Les fournisseurs d’intelligence artificielle ne sont pas responsables en cas de fausses informations, et les principaux fournisseurs le précisent. Par contre, dès lors qu’un produit d’intelligence artificielle promet des performances qu’il n’atteint pas, voire cause des préjudices, alors la responsabilité est engagée. En Italie, par exemple, ChatGPT a été interdit pour diverses raisons, qui ont par la suite été fortement critiquées par les experts de la protection de la vie privée. Ils se sont montrés particulièrement critiques à l’égard de l’absence de base juridique pour le traitement des données, d’informations suffisantes sur la protection des données et quant au fait que les données étaient en partie incorrectes. Après avoir « pesé » les intérêts en jeu, ils ont estimé que ces préoccupations devraient être reléguées au second plan. Leur point de vue a été indirectement confirmé par le fait qu’aucun autre pays de l’UE n’a interdit ChatGPT, bien que la loi sur la protection des données y soit appliquée. Les fournisseurs d’IA doivent toutefois obtenir le consentement des utilisateurs dans la mesure du possible. À mon sens, malgré le consentement de l’utilisateur, certaines données ne devraient pas être collectées et traitées, ni même être mises à la disposition d’autres personnes, comme par exemple les données sensibles relatives aux enfants. Si ce risque ne peut être exclu, un contrôle de l’âge pourrait être approprié.

Le Digital Markets Act en Europe vise à réguler les géants de la tech. En quoi cette législation peut-elle changer la donne pour les entreprises et les utilisateurs en Europe ?

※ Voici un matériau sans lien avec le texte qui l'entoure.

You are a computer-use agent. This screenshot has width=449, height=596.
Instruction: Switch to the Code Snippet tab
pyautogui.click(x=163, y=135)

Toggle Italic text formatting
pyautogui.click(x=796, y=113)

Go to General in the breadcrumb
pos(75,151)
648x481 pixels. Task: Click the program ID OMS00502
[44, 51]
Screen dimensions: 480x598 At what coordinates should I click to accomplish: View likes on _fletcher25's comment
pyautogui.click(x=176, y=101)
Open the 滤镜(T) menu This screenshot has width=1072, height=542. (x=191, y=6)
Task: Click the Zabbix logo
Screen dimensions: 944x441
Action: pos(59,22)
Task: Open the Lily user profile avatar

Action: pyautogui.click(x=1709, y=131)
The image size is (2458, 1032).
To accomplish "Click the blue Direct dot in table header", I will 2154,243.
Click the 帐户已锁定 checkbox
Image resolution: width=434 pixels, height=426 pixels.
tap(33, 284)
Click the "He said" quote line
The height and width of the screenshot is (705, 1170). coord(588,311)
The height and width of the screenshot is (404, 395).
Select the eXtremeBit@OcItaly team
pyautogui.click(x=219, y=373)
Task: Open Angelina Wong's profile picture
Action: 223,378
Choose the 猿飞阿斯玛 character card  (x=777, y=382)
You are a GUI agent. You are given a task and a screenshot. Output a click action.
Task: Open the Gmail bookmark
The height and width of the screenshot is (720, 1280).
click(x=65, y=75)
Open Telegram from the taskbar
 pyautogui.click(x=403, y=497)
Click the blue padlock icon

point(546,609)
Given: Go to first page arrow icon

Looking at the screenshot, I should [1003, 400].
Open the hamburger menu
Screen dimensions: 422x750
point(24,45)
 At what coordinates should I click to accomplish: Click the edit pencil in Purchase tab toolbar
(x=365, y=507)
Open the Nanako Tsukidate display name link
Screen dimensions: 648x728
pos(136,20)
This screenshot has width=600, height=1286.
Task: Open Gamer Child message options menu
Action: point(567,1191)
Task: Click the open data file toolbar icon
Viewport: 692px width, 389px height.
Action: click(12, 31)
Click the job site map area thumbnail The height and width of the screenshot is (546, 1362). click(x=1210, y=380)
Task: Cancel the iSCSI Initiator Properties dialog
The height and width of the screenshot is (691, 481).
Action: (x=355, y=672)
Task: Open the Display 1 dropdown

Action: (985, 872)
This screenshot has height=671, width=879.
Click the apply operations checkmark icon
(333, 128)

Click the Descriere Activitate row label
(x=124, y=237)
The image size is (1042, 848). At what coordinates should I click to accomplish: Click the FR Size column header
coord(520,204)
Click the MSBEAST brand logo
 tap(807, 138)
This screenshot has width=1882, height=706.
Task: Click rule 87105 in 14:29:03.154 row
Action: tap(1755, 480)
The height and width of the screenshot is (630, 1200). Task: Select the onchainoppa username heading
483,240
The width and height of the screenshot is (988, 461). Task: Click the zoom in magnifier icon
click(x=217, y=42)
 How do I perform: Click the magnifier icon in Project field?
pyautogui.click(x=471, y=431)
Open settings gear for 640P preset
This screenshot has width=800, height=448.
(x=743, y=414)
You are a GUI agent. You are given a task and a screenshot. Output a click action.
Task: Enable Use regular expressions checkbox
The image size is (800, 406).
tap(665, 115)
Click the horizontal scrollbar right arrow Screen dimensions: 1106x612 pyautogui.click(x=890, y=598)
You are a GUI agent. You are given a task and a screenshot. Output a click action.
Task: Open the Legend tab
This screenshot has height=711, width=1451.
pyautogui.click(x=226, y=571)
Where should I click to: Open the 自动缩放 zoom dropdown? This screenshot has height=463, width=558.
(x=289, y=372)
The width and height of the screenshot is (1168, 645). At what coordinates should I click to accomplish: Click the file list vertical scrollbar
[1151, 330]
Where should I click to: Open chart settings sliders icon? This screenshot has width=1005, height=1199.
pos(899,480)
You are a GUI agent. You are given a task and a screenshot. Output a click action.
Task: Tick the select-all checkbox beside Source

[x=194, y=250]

Au-delà d’une certaine taille, les grandes plateformes en ligne bloquent l’innovation et les concurrents, par avidité excessive et ce, au détriment des utilisateurs. Le DMA est une réglementation très importante car elle permettra de mettre un terme à cet abus de pouvoir dès mars 2024. Pour moi, le plus grand intérêt du DMA est qu’il va permettre de libérer tout un marché, ainsi que les utilisateurs de l’Union européenne, dès lors que ces géants de l’internet ne pourront plus promouvoir inéquitablement leurs propres produits comme ils le font aujourd’hui. Sur les iPhone d’Apple, aucun App Store, navigateur ou application d’information ne devrait être préinstallé. L’utilisateur doit avoir un choix équitable parmi tous les concurrents. Je suis persuadé que cette concurrence améliorera la qualité, le choix et les prix pour les utilisateurs. Les messageries deviendront également interopérables, de sorte que vous pourrez envoyer des messages d’une messagerie à une autre très simplement. Cependant, aujourd’hui, Google reste au-dessus des lois en raison de sa domination sur les concurrents, l’information, les médias, la politique et la justice. En effet, des millions de mineurs peuvent voir des images pornographiques sans être inquiétés, bien que cela soit punissable dans le monde entier. 20 % du trafic de recherche sur Google est relatif à la pornographie, donc Google privilégie les revenus à la loi. Nous luttons aujourd’hui contre cette situation en intentant des procès à l’échelle mondiale et en engageant des poursuites pénales.